Euripides' Escape-Tragedies

2005-02-24
Euripides' Escape-Tragedies
Title Euripides' Escape-Tragedies PDF eBook
Author Matthew Wright
Publisher OUP Oxford
Pages 442
Release 2005-02-24
Genre Literary Criticism
ISBN 0191534455

This is the first major critical study of three late plays of Euripides: Helen, Andromeda and Iphigenia among the Taurians. Matthew Wright offers a sustained reading of the plays, arguing that they are a thematically connected trilogy. He re-examines central themes such as myth, geography, cultural identity, philosophy, religion, and (crucially) genre. These are not separate topics, but are seen as being joined together to form an intricate nexus of ideas. The book has implications for our view of Euripides and the tragic genre as a whole.
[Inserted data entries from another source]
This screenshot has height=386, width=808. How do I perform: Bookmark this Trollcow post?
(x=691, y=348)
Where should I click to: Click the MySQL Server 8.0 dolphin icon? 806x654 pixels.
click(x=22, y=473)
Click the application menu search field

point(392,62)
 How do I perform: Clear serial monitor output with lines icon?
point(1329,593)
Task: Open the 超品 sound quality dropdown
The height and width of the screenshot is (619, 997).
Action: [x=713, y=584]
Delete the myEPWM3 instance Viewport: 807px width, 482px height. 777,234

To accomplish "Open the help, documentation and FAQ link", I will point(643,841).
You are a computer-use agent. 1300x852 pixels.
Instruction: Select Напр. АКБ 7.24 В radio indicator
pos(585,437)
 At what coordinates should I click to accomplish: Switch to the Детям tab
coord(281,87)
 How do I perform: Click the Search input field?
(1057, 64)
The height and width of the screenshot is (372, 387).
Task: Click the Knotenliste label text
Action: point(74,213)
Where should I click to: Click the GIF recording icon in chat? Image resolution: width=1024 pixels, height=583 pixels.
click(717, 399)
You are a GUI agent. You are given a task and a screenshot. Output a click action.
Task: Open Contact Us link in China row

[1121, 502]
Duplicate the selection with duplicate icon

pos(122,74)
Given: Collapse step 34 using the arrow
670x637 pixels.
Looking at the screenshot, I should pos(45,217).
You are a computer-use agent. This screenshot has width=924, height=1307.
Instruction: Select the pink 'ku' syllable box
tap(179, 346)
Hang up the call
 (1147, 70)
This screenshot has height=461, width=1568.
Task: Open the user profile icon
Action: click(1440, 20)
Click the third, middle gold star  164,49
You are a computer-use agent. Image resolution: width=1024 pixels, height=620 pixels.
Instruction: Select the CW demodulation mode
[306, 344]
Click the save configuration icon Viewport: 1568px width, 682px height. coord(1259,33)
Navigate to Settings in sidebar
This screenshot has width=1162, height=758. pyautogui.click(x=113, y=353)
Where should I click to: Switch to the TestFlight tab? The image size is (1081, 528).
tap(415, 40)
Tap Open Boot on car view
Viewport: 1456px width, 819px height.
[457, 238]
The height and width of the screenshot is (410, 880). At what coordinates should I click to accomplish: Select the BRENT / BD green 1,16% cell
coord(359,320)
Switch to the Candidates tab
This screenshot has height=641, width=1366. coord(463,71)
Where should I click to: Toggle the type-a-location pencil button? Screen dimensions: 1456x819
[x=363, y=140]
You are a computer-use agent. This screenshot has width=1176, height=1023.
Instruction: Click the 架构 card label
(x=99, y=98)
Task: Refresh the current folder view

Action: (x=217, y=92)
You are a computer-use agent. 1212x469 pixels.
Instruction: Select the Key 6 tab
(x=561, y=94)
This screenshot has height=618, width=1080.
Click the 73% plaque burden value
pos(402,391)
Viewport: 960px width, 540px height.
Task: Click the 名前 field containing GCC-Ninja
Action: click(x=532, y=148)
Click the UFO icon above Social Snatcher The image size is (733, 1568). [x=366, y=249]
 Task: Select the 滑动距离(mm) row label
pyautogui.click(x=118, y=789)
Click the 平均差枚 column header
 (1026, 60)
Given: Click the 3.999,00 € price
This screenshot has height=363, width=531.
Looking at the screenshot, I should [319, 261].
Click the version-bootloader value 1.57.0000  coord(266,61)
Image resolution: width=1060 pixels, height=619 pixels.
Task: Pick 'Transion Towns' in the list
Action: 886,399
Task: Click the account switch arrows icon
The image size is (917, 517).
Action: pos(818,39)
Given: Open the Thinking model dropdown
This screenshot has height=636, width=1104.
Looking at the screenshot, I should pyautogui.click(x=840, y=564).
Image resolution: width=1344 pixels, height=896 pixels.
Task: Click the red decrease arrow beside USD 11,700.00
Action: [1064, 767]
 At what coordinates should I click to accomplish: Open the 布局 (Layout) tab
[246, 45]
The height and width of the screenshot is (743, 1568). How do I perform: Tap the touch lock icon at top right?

Euripides' Escape-tragedies

2005
Euripides' Escape-tragedies
Title Euripides' Escape-tragedies PDF eBook
Author Matthew Ephraim Wright
Publisher
Pages 433
Release 2005
Genre Escape in literature
ISBN 9780191706554

This is the first major critical study of three late plays of Euripides: 'Helen', 'Andromeda' and 'Iphigenia among the Taurians'. Matthew Wright presents a new interpretation of the plays, arguing that they are a thematically connected trilogy.


Euripides' Escape-tragedies

2005
Euripides' Escape-tragedies
Title Euripides' Escape-tragedies PDF eBook
Author Matthew Ephraim Wright
Publisher
Pages 433
Release 2005
Genre
ISBN

"This book is the first major critical study of three late (and much-maligned) plays of Euripides. It offers a fresh reading of the plays, which has important implications for the way in which we read not only Euripidean tragedy but also tragedy in general. It deliberately reacts against the unexamined preconceptions on which much existing criticism is based. It also argues at length that the escape-tragedies were produced as a thematically connected trilogy in 412 B.C." "The 'escape-tragedies' (Helen, Iphigenia among the Taurians, and the fragmentary Andromeda) have for a long time been neglected or misunderstood. Critics have tended to find them puzzling, unsatisfactory, or even 'un-tragic'. Matthew Wright re-evaluates the escape tragedies and argues that they are to be taken seriously as a major dramatic and intellectual achievement. In particular, he explores exactly what it means to say that a play is, or is not, 'tragic', and assesses the way in which genre affects our understanding of the plays."--Résumé de l'éditeur.


Euripides: Orestes

2013-11-01
Euripides: Orestes
Title Euripides: Orestes PDF eBook
Author Matthew Wright
Publisher A&C Black
Pages 196
Release 2013-11-01
Genre Literary Criticism
ISBN 1472521250

"Orestes" was one of Euripides' most popular plays in antiquity. Its plot, which centres on Orestes' murder of his mother Clytemnestra and its aftermath, is exciting as well as morally complex; its presentation of madness is unusually intense and disturbing; it deals with politics in a way which has resonances for both ancient and modern democracies; and, it has a brilliantly unexpected and ironic ending. Nevertheless, "Orestes" is not much read or performed in modern times. Why should this be so? Perhaps it is because "Orestes" does not conform to modern audiences' expectations of what a 'Greek tragedy' should be. This book makes "Orestes" accessible to modern readers and performers by explicitly acknowledging the gap between ancient and modern ideas of tragedy. If we are to appreciate what is unusual about the play, we have to think in terms of its impact on its original audience. What did they expect from a tragedy, and what would they have made of "Orestes"?


Euripides' Escape-Tragedies

2005-02-24
Euripides' Escape-Tragedies
Title Euripides' Escape-Tragedies PDF eBook
Author Matthew Wright
Publisher Oxford University Press, USA
Pages 442
Release 2005-02-24
Genre Drama
ISBN 0199274517

Table of contents


The Plays of Euripides

2016-10-06
The Plays of Euripides
Title The Plays of Euripides PDF eBook
Author James Morwood
Publisher Bloomsbury Publishing
Pages 161
Release 2016-10-06
Genre Literary Collections
ISBN 1474233619

Over the past decades there has been something of a revolution in the way we view classical drama generally and Euripides in particular. This book, updated in a second edition, reflects that revolution and aims to show how Euripides was continually reinventing himself. A truly Protean figure, he seems to set out on a new journey in each of his surviving 19 plays. Between general introduction and final summary, Morwood's chapters identify the themes that underlie the plays and concentrate, above all, on demonstrating the extraordinary diversity of this great dramatist. New to this edition, which is updated throughout, are further details on the individual plays and extra suggestions for background reading. The volume is a companion to The Plays of Sophocles and The Plays of Aeschylus (both by Alex Garvie) also available in second editions from Bloomsbury. A further essential guide to the themes and context of ancient Greek tragedy may be found in Laura Swift's new introductory volume, Greek Tragedy.